Alecta has reported investment losses on both the defined contribution (DC) and the larger defined benefit (DB) sides of its portfolio in the third quarter of this year, saying market prices had fallen back due to the expectation that central banks would keep interest rates at high levels for longer than previously envisaged.
Total assets for Sweden’s largest pension fund – whose chair recently quit in the ongoing crisis over big losses on certain large investments – shrank to SEK1.19trn (€102bn) at the end of September from SEK1.21trn at the end of June, according to yesterday’s interim report.
The DC product Alecta Optimal Pension lost 2.8% between July and September, based on the 60%-equities profile, while the DB portfolio lost 2.0%, the new data showed.
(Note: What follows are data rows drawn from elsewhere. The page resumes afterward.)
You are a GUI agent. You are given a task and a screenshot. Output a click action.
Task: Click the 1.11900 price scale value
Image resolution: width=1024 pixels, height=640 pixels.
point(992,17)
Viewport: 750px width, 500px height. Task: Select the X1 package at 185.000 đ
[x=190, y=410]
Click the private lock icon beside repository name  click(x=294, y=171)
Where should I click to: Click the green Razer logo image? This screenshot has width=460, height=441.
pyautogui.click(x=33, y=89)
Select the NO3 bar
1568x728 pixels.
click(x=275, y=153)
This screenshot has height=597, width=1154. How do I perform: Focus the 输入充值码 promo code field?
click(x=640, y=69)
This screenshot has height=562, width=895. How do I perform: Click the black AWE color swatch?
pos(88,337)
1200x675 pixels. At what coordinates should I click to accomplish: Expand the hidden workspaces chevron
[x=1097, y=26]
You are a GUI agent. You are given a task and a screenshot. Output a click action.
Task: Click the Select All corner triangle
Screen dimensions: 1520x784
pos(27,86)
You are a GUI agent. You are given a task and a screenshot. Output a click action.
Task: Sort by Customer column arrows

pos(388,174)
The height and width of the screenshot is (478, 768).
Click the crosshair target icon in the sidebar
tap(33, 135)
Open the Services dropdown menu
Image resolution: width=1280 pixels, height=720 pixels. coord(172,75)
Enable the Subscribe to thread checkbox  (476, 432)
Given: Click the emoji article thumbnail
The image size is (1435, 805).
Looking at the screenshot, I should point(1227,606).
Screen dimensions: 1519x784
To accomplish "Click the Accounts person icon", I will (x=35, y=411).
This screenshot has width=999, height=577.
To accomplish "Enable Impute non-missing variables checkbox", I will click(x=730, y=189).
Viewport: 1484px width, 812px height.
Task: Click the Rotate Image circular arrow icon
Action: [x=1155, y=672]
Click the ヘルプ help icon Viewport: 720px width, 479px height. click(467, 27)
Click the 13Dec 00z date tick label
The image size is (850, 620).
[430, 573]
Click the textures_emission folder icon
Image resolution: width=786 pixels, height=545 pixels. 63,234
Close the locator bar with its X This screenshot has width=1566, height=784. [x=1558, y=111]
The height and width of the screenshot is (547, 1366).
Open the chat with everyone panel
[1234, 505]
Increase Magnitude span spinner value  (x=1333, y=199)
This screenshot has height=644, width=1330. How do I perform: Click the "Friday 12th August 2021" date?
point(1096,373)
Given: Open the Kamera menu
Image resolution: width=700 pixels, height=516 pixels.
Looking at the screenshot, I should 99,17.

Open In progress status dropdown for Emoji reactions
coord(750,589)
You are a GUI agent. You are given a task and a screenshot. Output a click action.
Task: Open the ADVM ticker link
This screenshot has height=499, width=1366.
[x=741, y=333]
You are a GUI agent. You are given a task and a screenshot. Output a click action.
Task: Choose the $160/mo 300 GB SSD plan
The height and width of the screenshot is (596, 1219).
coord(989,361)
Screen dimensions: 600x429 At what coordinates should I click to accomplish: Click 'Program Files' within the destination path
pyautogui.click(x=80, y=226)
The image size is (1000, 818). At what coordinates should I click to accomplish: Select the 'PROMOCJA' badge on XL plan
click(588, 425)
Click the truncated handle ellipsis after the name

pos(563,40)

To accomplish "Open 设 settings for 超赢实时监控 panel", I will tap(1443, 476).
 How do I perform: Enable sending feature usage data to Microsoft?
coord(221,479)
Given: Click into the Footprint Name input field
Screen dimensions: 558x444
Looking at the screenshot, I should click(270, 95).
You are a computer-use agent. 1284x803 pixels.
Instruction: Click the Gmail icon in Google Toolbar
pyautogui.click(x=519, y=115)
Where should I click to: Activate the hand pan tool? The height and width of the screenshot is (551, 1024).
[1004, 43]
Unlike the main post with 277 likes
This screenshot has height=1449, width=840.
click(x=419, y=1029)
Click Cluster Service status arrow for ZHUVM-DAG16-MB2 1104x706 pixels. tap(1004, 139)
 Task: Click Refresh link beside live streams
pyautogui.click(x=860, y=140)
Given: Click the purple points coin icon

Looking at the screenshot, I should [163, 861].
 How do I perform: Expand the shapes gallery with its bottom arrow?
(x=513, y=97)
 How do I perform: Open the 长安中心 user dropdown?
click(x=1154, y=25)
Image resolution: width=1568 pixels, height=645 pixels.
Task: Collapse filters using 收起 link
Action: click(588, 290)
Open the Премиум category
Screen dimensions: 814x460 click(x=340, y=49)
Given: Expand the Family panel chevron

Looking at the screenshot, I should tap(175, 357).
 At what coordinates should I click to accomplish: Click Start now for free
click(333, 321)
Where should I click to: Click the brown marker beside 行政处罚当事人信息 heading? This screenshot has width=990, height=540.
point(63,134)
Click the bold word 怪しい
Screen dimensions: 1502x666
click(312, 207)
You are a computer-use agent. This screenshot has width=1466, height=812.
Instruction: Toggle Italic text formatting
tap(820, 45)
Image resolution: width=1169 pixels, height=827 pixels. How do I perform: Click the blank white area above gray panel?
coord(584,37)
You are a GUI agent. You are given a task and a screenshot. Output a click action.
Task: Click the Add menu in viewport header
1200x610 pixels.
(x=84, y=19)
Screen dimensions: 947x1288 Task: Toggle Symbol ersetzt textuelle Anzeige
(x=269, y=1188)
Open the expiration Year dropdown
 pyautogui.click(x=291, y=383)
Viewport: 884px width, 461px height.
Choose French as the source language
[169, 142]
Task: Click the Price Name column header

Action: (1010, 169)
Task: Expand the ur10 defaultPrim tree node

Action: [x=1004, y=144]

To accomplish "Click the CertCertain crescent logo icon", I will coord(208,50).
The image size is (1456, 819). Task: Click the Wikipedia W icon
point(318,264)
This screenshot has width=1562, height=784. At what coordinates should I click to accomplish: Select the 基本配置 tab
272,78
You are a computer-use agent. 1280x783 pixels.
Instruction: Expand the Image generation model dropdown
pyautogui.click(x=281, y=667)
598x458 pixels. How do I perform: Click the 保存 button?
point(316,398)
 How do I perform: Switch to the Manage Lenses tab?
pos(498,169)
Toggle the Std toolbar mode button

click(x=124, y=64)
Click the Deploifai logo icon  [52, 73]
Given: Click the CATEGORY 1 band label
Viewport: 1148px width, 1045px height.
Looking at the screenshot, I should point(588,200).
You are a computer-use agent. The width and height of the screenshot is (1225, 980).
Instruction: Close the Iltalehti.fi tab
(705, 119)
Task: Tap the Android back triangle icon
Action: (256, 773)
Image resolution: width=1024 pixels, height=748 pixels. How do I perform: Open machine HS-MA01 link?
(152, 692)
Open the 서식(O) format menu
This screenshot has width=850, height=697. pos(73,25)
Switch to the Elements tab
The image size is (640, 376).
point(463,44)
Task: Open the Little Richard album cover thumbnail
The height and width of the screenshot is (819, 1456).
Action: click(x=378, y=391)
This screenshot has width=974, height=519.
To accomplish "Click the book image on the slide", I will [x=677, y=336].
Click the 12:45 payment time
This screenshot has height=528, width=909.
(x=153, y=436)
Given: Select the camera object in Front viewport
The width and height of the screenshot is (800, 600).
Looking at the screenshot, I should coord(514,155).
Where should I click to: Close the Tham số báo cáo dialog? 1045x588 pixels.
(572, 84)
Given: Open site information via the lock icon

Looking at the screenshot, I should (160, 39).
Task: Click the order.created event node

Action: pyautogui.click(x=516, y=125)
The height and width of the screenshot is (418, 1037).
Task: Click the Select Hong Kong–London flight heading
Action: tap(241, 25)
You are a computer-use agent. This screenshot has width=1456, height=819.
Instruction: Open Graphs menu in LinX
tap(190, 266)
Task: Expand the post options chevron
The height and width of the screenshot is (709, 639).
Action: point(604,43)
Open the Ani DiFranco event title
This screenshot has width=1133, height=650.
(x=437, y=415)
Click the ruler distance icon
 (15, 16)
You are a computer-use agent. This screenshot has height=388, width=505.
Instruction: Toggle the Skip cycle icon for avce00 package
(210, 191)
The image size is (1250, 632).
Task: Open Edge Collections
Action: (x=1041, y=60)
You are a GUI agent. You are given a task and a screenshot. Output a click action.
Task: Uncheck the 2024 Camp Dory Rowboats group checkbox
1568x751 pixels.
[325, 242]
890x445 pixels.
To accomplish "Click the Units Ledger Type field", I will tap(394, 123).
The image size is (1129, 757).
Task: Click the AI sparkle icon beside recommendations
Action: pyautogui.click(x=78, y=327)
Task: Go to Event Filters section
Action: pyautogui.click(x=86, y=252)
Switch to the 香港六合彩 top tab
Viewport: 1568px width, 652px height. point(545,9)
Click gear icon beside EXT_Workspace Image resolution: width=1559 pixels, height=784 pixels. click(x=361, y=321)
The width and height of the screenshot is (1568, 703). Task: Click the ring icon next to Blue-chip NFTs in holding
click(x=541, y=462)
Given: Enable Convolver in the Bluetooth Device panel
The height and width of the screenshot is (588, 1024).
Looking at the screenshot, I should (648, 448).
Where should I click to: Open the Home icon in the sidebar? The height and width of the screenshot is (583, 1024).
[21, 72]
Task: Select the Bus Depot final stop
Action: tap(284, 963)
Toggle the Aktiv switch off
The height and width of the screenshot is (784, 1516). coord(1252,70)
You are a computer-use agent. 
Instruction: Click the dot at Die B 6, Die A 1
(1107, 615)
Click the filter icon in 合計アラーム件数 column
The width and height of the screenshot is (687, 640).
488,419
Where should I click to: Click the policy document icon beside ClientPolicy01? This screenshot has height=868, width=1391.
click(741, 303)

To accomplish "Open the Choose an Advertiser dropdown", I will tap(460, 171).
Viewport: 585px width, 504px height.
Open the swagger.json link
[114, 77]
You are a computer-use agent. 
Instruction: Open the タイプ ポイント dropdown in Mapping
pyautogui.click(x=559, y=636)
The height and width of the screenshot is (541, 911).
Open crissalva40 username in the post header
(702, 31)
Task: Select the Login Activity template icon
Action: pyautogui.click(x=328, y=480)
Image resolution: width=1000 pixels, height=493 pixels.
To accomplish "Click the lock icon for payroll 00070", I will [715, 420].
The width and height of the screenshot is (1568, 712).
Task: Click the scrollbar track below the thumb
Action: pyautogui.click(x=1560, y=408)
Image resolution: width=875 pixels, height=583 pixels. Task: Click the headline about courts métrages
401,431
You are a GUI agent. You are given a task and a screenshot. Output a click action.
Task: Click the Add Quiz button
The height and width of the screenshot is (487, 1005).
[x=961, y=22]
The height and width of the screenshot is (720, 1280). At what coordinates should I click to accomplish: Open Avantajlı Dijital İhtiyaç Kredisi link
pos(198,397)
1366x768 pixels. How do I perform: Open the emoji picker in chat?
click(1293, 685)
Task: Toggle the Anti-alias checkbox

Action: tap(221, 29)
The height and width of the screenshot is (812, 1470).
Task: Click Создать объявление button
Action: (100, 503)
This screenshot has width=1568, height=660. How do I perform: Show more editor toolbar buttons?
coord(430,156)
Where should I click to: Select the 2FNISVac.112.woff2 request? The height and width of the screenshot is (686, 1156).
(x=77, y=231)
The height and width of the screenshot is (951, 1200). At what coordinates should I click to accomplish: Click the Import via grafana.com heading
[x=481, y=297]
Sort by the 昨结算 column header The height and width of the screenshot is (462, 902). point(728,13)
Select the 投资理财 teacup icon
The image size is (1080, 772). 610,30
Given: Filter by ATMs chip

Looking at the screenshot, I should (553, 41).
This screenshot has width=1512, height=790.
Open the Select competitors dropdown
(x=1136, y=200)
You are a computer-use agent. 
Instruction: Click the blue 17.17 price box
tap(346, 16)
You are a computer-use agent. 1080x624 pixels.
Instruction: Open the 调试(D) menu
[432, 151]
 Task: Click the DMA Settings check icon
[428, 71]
For the first nine months of the year, the returns for the two schemes were positive, however, at 3.4% and 2.2%, respectively.
Alecta commented on its investment markets in the third quarter, saying rapidly falling inflation and forecasts of weaker growth had meant that the Fed, ECB and Sweden’s Riksbank had all signaled that the interest-rate peak was close.
“Nevertheless, the central banks believe that inflation risks remain, so we can expect ‘higher for longer’ i.e. the key interest rate will remain high for a long time to come,” it said, adding that this realisation had – above all in the US – led to a sharp rise in long-term interest rates during the quarter.
Rising rates caused negative returns for Alecta’s bond holdings during the quarter, the occupational pension provider said, even though the yield from fixed income holdings has been weakly positive since the start of 2022, it added.
“The real estate sector is still negatively affected by the rising interest rates and, above all, the more indebted real estate companies that suffer from ever higher financing costs,” it said.
“The value development during the third quarter for Alecta’s properties has been marginally positive, but the development since the turn of the year has been negative,” it said.
However, the firm noted that valuations for a large part of its real estate holdings had not been updated for today’s quarterly report.